L’argument a donc une portée double : l’une directe, qui consiste à pousser le lecteur de bonne volonté à la recherche en lui montrant à quel point les objections des impies qui font profession de suivre la raison sont en réalité superficielles et dénuées de portée ; l’autre indirecte, à l’adresse de ces impies eux-mêmes, en leur faisant sentir à quel point leur conduite est méprisable aux yeux des honnêtes gens de bon sens. On retrouvera la même tactique à double détente dans le fragment Preuves par discours II (Laf. 427, Sel. 681).

Cette esquisse trouve du reste un ample développement dans ce grand fragment Preuves par discours II : Qu'ils apprennent au moins quelle est la religion qu'ils combattent avant que de la combattre. Si cette religion se vantait d'avoir une vue claire de Dieu, et de le posséder à découvert et sans voile, ce serait la combattre que de dire qu'on ne voit rien dans le monde qui le montre avec cette évidence. Mais puisqu'elle dit, au contraire, que les hommes sont dans les ténèbres et dans l'éloignement de Dieu, qu'il s'est caché à leur connaissance, que c'est même le nom qu'il se donne dans les Écritures, Deus absconditus et, enfin, si elle travaille également à établir ces deux choses : que Dieu a établi des marques sensibles dans l'Église pour se faire reconnaître à ceux qui le chercheraient sincèrement ; et qu'il les a couvertes néanmoins de telle sorte qu'il ne sera aperçu que de ceux qui le cherchent de tout leur cœur, quel avantage peuvent-ils tirer, lorsque dans la négligence où ils font profession d'être de chercher la vérité, ils crient que rien ne la leur montre, puisque cette obscurité où ils sont, et qu'ils objectent à l'Église, ne fait qu'établir une des choses qu'elle soutient, sans toucher à l'autre, et établit sa doctrine, bien loin de la ruiner ?

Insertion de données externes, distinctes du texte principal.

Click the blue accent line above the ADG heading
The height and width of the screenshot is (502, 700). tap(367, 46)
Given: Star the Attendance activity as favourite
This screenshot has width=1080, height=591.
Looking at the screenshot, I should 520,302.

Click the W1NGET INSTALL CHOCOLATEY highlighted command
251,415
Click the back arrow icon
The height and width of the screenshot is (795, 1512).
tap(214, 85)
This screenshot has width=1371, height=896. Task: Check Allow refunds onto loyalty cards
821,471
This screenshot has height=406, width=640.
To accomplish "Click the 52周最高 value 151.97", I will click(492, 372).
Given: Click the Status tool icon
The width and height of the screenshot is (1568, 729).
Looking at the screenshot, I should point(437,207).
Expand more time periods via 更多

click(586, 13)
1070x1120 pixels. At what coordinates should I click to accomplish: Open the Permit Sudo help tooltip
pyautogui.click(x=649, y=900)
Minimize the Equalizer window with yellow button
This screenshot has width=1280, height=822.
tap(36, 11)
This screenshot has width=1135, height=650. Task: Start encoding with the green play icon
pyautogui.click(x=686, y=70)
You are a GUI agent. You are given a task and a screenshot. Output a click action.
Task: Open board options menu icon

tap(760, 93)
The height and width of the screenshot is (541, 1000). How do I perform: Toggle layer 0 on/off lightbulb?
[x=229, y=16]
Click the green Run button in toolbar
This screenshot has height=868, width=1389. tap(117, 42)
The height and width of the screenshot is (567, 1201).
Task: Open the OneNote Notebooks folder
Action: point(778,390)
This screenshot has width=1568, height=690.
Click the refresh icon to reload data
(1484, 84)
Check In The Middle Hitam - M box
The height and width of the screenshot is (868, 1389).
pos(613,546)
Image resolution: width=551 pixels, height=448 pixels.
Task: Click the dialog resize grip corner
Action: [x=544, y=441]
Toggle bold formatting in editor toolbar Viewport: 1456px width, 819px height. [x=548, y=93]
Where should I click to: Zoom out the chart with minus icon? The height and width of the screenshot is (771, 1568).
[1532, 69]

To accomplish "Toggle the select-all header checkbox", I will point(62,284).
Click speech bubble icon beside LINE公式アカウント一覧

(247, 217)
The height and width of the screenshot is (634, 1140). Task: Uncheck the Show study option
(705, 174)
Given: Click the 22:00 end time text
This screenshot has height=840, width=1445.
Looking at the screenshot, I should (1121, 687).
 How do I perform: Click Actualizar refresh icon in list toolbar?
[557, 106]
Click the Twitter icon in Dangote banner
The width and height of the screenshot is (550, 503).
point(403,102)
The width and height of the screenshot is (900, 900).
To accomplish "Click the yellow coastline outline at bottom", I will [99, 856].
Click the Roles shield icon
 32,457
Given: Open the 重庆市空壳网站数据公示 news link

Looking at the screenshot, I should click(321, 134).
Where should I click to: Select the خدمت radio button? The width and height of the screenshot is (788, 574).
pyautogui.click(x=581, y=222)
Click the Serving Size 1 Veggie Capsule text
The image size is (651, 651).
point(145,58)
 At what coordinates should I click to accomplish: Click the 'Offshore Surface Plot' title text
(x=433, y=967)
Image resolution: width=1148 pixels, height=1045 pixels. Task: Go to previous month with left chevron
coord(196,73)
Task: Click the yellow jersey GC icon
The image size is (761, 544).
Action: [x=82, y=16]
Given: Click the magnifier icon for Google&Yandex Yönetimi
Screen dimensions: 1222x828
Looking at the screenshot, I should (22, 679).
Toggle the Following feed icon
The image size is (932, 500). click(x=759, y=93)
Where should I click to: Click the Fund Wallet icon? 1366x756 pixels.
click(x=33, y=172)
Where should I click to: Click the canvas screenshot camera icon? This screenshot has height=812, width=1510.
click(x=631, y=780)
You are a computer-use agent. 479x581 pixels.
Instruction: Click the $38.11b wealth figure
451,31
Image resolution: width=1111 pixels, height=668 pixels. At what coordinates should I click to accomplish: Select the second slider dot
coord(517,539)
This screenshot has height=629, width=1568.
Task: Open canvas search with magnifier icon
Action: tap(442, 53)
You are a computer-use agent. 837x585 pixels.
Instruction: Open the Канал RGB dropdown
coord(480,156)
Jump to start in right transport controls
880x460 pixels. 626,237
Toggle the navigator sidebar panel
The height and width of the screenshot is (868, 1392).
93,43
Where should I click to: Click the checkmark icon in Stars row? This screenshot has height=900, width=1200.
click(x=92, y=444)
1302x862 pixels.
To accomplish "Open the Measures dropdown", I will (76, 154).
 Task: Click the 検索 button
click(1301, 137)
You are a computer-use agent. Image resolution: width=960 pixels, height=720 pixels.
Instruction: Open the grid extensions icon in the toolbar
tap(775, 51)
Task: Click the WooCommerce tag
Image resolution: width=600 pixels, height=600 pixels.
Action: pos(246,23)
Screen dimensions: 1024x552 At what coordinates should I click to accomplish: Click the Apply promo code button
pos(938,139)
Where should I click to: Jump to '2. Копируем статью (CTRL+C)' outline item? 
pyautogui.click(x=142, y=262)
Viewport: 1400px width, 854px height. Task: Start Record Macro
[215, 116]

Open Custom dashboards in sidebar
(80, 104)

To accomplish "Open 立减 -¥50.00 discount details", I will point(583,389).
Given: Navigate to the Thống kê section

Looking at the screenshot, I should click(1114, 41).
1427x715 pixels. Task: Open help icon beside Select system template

Il faudrait, pour la combattre, qu'ils criassent qu'ils ont fait tous leurs efforts pour la chercher partout, et, même dans ce que l'Église propose pour s'en instruire, mais sans aucune satisfaction. S'ils parlaient de la sorte, ils combattraient à la vérité une de ses prétentions. Mais j'espère montrer ici qu'il n'y a personne raisonnable qui puisse parler de la sorte ; et j'ose même dire que jamais personne ne l'a fait. On sait assez de quelle manière agissent ceux qui sont dans cet esprit. Ils croient avoir fait de grands efforts pour s'instruire, lorsqu'ils ont employé quelques heures à la lecture de quelque livre de l'Écriture, et qu'ils ont interrogé quelque ecclésiastique sur les vérités de la foi. Après cela, ils se vantent d'avoir cherché sans succès dans les livres et parmi les hommes. Mais, en vérité, je leur dirais ce que j'ai dit souvent, que cette négligence n'est pas supportable.

Gérard Ferreyrolles propose une ponctuation et une interprétation différentes : Qu’on s’informe de cette religion même, si elle ne rend pas raison de cette obscurité, peut-être qu’elle nous l’apprendra.